# Municpal Police Training Committee (MPTC)



## hack1631 (Nov 28, 2006)

Does anyone know if this is possible, and if so, if it is even beneficial?????

In my last post about cs exams, one member replied with..."..._Look elsewhere or *put yourself through the MPTC academy*. That's how those people will get the job they want. ..."_

I did some research but didnt know if it was even possible to put your self through the academy (for a fee of $2500), or if it is even recomended???????

Below is some general info about MPTC academy dates.
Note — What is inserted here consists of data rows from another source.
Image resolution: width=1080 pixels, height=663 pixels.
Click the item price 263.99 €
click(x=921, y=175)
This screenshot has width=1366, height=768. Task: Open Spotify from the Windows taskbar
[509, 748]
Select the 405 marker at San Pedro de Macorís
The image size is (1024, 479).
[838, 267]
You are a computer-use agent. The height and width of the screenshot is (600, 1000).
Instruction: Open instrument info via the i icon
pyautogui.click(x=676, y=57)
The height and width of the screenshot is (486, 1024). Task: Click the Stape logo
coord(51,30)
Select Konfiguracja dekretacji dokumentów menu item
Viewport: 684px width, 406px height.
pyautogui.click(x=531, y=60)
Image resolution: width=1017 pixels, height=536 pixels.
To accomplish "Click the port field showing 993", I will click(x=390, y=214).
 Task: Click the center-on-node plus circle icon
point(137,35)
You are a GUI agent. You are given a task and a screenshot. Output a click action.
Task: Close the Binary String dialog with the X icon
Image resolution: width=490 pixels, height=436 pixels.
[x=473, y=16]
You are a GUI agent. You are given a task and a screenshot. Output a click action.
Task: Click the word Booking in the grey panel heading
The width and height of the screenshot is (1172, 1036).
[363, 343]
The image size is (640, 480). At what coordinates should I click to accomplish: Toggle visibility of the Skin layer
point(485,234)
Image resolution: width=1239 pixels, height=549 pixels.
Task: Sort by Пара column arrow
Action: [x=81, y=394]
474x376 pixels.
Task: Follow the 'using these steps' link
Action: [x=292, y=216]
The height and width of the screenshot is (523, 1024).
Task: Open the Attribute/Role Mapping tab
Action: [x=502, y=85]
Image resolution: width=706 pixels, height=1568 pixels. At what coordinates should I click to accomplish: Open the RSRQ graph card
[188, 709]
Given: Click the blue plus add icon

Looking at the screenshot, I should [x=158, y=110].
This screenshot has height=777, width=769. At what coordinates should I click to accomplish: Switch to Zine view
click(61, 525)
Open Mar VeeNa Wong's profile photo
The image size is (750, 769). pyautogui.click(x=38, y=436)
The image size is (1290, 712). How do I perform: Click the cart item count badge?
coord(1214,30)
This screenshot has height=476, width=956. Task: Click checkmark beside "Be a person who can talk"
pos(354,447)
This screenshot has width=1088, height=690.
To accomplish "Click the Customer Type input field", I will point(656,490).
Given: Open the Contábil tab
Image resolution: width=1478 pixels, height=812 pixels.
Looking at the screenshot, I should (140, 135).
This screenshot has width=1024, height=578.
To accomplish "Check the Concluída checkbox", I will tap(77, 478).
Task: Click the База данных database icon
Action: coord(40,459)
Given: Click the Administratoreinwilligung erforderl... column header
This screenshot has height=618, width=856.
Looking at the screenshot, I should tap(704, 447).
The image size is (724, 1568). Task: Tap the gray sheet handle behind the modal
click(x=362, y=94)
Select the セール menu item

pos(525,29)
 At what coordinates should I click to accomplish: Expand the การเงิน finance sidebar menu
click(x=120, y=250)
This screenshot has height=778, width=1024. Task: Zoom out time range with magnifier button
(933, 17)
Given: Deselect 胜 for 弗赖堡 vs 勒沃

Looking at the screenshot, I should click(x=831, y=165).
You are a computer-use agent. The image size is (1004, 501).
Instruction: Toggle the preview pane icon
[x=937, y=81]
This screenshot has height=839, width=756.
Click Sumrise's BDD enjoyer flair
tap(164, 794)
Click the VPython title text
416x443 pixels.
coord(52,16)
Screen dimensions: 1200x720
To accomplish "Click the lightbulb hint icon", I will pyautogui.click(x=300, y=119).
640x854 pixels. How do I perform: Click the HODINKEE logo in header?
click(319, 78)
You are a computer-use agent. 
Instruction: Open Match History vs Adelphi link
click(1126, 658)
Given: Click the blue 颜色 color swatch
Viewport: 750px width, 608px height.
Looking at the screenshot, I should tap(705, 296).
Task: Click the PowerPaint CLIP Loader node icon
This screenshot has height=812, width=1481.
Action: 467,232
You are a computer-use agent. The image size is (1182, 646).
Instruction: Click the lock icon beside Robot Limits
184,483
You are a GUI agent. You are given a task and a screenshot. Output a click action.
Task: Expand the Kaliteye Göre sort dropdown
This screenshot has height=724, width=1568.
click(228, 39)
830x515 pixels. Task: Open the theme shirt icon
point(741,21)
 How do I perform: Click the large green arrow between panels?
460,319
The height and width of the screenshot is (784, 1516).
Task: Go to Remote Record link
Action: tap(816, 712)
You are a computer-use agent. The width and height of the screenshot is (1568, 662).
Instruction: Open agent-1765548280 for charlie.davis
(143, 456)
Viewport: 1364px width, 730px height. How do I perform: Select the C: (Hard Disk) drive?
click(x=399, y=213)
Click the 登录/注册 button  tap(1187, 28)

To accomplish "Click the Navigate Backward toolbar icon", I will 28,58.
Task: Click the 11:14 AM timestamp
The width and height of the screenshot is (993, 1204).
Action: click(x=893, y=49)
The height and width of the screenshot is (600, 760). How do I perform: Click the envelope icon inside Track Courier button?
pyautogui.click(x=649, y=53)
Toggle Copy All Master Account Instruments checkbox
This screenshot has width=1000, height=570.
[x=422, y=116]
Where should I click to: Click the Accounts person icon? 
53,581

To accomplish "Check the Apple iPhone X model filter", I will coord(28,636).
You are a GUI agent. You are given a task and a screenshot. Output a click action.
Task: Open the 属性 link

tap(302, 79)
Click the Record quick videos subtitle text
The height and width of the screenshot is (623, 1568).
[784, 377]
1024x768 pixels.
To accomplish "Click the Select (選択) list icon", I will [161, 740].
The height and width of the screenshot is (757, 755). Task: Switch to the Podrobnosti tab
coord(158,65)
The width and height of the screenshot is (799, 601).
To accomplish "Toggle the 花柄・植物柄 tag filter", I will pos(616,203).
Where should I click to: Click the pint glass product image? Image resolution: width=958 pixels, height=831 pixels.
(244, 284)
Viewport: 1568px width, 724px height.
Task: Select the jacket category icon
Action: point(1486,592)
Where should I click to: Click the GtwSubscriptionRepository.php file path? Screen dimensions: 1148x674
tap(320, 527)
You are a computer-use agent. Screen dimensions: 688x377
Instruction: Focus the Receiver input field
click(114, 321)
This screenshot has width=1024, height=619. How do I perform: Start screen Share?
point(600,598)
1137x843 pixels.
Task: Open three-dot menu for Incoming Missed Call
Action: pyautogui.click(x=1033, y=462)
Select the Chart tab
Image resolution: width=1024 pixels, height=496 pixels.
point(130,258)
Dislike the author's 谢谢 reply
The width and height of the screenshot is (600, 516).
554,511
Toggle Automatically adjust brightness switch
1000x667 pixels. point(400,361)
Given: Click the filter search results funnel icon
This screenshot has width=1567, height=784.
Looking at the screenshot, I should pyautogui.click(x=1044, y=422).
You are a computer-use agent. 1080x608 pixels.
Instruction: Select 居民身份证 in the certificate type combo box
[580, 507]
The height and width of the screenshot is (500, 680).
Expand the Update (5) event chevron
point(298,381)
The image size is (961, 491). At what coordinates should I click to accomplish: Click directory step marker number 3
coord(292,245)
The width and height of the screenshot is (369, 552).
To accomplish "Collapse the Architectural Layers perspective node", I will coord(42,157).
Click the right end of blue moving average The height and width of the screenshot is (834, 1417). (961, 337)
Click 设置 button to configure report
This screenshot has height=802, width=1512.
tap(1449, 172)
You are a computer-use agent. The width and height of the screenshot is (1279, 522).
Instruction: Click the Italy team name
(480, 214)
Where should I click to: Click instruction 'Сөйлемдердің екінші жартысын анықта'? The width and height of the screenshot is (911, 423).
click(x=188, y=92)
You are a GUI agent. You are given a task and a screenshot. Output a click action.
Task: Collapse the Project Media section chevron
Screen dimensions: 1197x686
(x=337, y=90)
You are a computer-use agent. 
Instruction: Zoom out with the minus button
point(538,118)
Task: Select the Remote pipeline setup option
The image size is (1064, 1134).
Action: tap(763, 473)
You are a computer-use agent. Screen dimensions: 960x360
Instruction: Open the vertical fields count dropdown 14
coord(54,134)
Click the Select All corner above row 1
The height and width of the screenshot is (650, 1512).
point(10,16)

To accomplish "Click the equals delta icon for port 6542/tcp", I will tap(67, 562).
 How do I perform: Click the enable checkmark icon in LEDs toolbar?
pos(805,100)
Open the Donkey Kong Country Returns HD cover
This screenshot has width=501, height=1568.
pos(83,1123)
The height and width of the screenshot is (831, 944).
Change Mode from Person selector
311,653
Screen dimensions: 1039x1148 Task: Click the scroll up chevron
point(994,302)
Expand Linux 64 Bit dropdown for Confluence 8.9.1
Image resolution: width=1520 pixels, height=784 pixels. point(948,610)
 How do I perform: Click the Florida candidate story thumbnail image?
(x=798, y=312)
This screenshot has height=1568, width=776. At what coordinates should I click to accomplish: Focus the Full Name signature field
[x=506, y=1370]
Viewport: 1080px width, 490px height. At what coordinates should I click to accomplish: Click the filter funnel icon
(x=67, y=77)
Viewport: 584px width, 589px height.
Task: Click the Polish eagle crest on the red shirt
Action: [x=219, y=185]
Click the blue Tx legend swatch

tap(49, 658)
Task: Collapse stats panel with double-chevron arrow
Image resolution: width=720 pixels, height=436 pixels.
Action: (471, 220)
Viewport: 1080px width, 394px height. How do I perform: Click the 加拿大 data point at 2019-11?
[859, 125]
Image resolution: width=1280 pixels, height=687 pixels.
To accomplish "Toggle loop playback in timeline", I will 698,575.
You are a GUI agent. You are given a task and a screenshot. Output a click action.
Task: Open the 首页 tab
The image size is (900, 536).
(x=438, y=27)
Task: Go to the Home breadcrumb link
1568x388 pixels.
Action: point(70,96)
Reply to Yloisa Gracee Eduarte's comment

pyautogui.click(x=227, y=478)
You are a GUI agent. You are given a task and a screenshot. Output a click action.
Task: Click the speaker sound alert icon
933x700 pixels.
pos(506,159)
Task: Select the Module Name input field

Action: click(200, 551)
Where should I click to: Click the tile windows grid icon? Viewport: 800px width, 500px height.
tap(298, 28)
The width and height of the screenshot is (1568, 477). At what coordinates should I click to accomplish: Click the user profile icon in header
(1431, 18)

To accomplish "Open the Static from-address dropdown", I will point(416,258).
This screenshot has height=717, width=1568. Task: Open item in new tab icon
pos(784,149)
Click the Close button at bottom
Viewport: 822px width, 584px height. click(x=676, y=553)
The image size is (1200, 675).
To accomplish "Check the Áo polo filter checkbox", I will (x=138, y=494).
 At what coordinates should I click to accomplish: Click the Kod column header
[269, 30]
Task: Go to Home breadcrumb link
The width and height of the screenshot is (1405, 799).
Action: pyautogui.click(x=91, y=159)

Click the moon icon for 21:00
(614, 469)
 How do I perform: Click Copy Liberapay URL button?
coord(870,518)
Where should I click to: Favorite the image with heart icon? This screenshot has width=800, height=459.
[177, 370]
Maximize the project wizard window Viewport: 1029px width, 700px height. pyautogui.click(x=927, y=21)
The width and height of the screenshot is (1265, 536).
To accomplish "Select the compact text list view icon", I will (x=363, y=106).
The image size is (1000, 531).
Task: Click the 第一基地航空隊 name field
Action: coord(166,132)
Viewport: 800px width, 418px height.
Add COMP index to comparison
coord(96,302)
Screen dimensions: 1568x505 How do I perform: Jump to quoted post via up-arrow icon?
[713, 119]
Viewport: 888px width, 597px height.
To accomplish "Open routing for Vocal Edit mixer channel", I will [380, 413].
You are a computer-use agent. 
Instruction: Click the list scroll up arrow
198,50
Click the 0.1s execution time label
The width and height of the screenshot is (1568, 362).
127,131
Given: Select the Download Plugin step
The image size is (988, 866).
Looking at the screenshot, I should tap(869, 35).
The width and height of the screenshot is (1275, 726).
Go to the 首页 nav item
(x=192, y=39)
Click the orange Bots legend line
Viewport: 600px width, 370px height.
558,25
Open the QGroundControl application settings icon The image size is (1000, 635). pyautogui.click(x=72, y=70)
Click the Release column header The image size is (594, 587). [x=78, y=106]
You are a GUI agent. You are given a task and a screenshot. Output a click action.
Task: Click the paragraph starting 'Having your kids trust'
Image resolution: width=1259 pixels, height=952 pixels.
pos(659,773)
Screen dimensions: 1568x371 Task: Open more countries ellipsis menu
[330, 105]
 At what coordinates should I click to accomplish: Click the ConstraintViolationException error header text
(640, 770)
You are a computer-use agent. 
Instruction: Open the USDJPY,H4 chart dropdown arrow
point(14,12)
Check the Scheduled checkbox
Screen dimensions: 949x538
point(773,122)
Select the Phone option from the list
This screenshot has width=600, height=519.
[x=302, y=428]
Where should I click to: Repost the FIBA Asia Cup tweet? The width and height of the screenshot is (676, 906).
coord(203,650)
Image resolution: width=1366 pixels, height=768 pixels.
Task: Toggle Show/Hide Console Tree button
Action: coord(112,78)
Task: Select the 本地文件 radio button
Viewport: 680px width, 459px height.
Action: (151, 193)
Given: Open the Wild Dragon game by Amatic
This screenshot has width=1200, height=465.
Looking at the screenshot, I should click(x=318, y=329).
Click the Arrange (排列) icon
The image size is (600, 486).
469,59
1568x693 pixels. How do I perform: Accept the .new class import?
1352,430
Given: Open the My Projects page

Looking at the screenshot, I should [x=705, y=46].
Please help if anyone has any info????????????????????????????????????? Thanks

*ACADEMY*

*TENTATIVE START DATES*

* START DATES*

*NOTES*

Boylston​Jan 29, 2007​​Accepting full-time applicants for standby only
Plymouth​April 23, 2007​​
Reading​April 16, 2007​
South Weymouth​​Nov 27, 2006
In Session
Western Mass​March 5, 2007​


----------



## 1968SS (Nov 27, 2006)

I'm pretty sure the MPTC run academys (the ones you listed) don't take self-sponsors anymore. I know the Lowell Academy will take you as long as a department will at least sign off on you, meaning you don't have a job with them at the end. I don't know about the MBTA Academy.


----------